----- DATASET CONTENT -----

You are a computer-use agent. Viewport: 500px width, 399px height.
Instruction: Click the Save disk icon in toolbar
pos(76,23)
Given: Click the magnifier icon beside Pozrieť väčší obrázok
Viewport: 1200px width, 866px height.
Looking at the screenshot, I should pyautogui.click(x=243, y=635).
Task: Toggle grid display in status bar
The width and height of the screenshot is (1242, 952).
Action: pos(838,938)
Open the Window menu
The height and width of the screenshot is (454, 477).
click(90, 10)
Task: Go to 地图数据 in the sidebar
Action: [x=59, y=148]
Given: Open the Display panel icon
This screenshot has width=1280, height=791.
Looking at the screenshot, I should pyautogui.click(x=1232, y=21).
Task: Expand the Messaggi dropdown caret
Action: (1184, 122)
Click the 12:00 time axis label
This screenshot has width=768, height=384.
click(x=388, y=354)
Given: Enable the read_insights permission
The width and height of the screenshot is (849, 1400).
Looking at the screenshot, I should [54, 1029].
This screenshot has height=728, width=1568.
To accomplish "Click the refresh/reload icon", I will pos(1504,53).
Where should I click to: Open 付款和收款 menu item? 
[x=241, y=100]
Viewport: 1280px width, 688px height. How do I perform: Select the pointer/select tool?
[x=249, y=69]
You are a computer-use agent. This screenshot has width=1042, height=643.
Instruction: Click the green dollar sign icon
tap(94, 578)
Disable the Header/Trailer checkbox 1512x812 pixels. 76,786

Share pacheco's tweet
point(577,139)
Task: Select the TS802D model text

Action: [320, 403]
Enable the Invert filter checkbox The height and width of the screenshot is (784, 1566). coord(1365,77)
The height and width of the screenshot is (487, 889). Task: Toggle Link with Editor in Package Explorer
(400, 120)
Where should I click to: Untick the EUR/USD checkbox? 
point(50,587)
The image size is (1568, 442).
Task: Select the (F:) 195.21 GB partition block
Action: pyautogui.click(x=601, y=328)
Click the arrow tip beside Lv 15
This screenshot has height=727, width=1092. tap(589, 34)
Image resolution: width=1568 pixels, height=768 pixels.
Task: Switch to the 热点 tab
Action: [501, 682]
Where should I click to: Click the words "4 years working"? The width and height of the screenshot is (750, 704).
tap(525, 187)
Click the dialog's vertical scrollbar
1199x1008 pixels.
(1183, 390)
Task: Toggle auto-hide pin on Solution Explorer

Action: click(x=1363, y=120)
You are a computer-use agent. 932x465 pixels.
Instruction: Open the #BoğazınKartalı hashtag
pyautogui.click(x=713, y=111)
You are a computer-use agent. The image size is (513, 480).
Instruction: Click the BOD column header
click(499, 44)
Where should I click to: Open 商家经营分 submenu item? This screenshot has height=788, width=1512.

-----

- YOUR INSTRUCTIONS: In the entries above, count each line holding "Given" and report the total and nothing more.

- SOLVED EXERCISE: 3